In 1981 she broke record attendance in three consecutive museums shows: her retrospective - "Colette - 10 Years of Work" at the Kunstverein Munster (with a monograph published by Politi); "Other Realities" at the Museum of Contemporary Art in Houston, Texas (other artists that participated with individual openings weeks apart were Robert Wilson, Joan Jonas, Vito Acconci, and Eleanor Antin); and in the show Persona at the New Museum with the Mr.
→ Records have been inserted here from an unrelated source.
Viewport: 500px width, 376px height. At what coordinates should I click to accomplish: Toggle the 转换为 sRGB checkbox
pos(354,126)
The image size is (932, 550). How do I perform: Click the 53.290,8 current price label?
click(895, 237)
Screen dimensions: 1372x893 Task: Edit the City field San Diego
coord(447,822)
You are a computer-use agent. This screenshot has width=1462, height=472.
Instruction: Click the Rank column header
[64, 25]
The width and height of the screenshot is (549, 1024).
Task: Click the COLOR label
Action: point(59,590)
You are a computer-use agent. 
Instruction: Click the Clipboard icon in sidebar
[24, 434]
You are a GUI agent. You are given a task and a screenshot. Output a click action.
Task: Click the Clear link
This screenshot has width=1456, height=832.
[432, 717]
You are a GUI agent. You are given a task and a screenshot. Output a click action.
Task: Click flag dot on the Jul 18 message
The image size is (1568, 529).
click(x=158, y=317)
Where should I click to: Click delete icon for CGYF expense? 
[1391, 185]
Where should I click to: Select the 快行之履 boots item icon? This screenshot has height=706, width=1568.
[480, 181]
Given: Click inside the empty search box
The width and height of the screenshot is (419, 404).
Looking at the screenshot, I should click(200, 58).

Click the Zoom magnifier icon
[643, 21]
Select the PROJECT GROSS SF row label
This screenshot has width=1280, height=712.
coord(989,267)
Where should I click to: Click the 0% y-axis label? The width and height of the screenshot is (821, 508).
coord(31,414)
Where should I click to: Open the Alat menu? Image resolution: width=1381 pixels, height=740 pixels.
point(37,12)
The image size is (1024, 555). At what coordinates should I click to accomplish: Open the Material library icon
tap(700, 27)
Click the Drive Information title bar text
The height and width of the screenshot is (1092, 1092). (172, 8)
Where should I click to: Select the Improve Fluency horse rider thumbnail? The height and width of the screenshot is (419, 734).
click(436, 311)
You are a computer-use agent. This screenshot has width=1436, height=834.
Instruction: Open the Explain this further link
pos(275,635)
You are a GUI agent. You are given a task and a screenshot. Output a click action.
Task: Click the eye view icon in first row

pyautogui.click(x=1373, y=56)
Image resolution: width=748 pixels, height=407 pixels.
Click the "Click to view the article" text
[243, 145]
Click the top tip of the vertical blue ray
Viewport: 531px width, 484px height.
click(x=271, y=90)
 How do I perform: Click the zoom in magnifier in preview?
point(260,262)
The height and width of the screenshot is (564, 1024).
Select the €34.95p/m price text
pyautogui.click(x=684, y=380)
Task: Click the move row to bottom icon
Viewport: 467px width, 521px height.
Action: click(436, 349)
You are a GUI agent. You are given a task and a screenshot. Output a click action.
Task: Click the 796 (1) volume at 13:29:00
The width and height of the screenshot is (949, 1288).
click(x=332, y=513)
Apology, Lynn Hershmann and Eleanor Antin.

Other public installation/performances putting closure to a period before Colette's departure for Berlin, were Justine's thrift shop on West Broadway (her beautiful dreamer uniforms and gowns were offered for sale to the public with a window work of that theme), and "Art on Stage" a multimedia event held at Danceteria.

Mata Hari and the Stolen Potatoes: Berlin (1984-86)
In 1984 she received the DAAD one year grant from city of Berlin. Prior to her departure she dismantled her "living environment" - a continuously evolving work of art. The late Leo Castelli was involved in placing this inner sculpture in a well known museum.  This fell through, and the environment was dismantled in 1982. The environment was dismantled and placed in storage. Its actual wall fragments (made up of rushed salmon colored satin and white silk parachute material), lightboxes, draped lamps and other furniture as well as her "beautiful dreamer" uniforms have been exhibited over the years: The living installation has never been shown in a public space in its entirety and is currently still in search of a permanent home.

In Berlin she took on a new persona, "Mata Hari" and the Stolen Potatoes. She exhibited her new works and paintings at the Silvia Menzel gallery and Kunstlerhaus Bethanien in Berlin, and the Danny Keller gallery in Munich. In 1985 she created sets and costumes for the Berlin Opera production of Ravel's L'heure espagnole directed by Knutt Summers, and participated with a video room installation in the Venice Biennale for the Italian pavilion.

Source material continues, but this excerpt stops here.